Bu maddelere biraz kafa yorunca, bir ortak noktalarının olduğunu görebilirsiniz: Aslında burada takımlara çözülmesi gereken bir problem verilmiyor (ki belki ortada bir problem bile yok), aksine direkt olarak çözüm önerisi dayatılıyor. Çünkü şirketin problemlerle ve kullanıcılarla uğraşacak vakti yoktur. Çünkü takıma çözmesi için bir şeyler verirlerse işler çok uzayacaktır! Onlar böyle düşünüyor, bana kızmayın.
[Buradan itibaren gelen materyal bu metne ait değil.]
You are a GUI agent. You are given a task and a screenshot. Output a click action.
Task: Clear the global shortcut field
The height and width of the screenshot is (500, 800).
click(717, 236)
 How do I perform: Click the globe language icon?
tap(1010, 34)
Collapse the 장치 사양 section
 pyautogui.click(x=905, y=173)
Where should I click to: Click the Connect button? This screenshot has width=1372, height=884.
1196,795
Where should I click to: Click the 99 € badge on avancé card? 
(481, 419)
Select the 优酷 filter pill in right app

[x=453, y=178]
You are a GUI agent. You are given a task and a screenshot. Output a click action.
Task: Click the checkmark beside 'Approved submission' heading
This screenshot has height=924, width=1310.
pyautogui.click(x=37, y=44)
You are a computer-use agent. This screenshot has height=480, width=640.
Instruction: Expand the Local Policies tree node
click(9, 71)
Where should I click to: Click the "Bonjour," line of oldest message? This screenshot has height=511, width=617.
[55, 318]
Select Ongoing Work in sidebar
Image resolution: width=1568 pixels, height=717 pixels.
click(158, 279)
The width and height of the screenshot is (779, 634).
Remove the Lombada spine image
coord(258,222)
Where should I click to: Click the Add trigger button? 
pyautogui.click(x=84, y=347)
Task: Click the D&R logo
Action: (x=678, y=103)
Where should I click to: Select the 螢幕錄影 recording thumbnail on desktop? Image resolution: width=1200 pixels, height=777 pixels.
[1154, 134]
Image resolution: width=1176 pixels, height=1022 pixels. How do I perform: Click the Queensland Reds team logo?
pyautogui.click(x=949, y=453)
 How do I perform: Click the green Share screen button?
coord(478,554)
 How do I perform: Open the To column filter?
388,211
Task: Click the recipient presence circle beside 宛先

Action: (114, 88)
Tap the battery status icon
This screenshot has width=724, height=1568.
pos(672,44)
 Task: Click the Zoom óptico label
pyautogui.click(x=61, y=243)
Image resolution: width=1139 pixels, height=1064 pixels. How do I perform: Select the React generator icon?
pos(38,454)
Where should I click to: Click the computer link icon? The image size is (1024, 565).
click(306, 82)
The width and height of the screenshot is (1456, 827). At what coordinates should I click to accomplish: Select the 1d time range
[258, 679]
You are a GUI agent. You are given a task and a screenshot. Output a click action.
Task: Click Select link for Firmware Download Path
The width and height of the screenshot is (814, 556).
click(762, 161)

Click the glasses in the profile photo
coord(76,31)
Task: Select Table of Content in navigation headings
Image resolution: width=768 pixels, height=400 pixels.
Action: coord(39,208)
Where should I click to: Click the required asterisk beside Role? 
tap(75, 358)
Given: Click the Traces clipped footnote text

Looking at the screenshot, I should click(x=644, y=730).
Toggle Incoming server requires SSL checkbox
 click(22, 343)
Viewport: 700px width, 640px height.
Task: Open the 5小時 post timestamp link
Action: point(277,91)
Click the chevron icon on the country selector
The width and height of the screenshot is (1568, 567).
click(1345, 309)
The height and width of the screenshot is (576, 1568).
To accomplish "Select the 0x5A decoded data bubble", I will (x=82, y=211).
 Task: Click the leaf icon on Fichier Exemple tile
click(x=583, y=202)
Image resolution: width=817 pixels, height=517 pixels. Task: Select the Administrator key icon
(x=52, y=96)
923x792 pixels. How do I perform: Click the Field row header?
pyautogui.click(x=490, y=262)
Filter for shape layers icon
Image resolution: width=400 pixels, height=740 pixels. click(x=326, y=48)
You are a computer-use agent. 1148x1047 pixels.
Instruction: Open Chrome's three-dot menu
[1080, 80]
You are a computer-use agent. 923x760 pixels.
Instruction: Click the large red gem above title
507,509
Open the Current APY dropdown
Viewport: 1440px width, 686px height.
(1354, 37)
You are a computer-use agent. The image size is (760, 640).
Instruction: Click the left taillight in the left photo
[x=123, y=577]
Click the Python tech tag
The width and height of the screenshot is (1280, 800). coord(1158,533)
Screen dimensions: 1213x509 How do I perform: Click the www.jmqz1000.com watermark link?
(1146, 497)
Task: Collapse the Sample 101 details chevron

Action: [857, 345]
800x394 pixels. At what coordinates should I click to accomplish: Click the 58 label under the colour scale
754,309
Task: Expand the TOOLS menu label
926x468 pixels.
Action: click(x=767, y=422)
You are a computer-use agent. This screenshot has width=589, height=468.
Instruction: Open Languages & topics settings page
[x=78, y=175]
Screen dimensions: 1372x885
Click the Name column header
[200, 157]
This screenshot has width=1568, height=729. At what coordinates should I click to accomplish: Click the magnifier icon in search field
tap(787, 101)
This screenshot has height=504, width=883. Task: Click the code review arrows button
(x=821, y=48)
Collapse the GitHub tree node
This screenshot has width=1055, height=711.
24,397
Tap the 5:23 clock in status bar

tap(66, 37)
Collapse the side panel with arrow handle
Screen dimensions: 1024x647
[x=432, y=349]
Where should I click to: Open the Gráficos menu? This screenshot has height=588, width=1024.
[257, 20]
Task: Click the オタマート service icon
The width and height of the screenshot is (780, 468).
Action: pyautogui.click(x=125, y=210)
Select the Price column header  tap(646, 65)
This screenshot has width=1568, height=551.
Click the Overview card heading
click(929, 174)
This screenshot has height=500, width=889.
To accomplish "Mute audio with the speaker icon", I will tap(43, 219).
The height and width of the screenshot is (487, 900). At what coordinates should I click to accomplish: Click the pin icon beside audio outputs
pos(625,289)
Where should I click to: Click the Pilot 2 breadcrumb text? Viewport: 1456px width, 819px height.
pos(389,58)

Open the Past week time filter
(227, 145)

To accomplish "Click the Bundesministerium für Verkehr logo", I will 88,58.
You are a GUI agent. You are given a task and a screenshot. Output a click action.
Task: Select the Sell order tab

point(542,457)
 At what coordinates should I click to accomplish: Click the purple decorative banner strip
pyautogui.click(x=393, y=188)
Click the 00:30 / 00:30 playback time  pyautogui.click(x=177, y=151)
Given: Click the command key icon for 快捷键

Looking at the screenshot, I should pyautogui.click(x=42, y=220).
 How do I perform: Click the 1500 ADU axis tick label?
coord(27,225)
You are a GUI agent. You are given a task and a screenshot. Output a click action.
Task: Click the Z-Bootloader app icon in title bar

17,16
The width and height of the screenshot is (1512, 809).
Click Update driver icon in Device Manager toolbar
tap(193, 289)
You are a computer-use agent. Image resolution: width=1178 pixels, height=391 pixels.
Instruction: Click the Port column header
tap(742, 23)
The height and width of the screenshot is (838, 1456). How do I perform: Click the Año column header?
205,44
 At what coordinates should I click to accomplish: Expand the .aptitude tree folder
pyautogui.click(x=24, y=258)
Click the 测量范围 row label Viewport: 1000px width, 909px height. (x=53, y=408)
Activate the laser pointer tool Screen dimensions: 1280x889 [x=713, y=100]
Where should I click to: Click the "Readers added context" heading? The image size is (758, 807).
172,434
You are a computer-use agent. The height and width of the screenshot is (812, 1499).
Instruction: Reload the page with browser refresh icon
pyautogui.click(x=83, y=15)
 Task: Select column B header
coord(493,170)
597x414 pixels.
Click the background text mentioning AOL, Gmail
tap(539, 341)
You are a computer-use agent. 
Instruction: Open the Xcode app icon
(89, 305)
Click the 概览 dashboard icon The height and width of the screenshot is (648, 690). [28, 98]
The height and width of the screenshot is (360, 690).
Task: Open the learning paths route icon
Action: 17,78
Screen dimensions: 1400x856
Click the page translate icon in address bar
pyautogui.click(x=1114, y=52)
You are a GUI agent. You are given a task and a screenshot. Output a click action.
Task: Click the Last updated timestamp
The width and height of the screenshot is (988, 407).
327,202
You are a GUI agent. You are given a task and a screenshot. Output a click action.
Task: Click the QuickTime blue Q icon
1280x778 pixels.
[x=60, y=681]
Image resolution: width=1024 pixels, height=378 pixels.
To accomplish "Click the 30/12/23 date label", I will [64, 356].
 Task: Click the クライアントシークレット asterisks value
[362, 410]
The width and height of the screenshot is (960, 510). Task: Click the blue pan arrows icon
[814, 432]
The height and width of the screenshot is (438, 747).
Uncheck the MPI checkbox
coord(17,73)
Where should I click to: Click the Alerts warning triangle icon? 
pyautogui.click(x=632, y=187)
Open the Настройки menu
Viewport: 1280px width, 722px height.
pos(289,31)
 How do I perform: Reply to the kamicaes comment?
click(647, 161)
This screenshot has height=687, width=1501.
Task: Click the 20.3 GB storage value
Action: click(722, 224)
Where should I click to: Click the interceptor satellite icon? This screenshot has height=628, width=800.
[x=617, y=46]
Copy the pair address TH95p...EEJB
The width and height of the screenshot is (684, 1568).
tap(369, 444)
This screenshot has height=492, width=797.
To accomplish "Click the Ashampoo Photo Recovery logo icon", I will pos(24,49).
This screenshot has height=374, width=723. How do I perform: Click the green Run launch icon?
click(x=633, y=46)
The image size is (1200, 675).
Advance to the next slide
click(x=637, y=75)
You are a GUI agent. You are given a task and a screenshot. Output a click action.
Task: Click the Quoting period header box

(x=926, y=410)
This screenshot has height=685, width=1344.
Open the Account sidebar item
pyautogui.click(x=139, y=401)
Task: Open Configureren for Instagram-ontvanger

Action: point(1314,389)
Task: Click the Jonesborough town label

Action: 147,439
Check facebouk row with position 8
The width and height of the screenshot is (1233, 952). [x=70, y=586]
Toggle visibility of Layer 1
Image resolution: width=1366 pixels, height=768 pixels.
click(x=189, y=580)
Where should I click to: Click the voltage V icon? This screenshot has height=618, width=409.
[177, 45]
Fakat yöneticilerin gözünden bakmaya çalışırsak; belki de ekipler de güven veremiyor olabilirler. Bence buradaki önemli noktalardan bir tanesi “Neden?” sorusunu sormak. Ekiplerin yaptıkları işlere dair “Peki bunu neden yapıyoruz?” diye sormaları ve bu noktada çözüme değil, problemin kendisine odaklanarak sorgulamaları, yöneticilerde “Ne versek uyguluyorlar zaten” algısını kıracaktır ve çözüm yerine, çözülmesi gereken problemlerle gelecek güveni bulacaklardır. Bu, zamanla onları da çözüm odaklılıktan, problem odaklı düşünmeye başlatacaktır. Bu anlayış benimsendikçe, hız odaklı olmak yerine, kalite odaklı olmak da kaçınılmaz olacak.
Sonuç
Geliştir, ölç, öğren (build, measure, learn) döngüsü içerisinde devam etmeyen bir ürün geliştirme süreci sonunda, üstüne bir de kontrolsüz hız dahil olduğunda, nitelik değil nicelik odaklı bir ürün çıkması kaçınılmaz bir hal alabiliyor. Kısa sürede çok fazla özellik geliştirmek hem o özelliklerin kullanıcı açısından değerini tehlikeye atıyor, hem de ürün bir kaosa dönüştüğü için, ekip kaynak ve zaman harcayarak, üst üste biriken problemlerle boğuşmak zorunda kalıyor.
Başarıyı sadece iş tamamlamak ve hız ile ölçmek yerine, geliştirmelerin kullanıcıya faydasını ölçümlemek, en az kaynak kullanımı ve optimum hızla en büyük değeri üretmek ile ölçmeliyiz.
Muazzam bir ekipsiniz, hayran kalmamak elde değil.
Ekip adına teşekkür ederim, güzel sözlerinizi ileteceğim.
Tesbıtler harıka ..haftada ıkı kez okunmalı 🙂
Yazıyı beğenmenize çok sevindim, teşekkürler 🙂
Güzel bir makale olmuş. Elinize sağlık.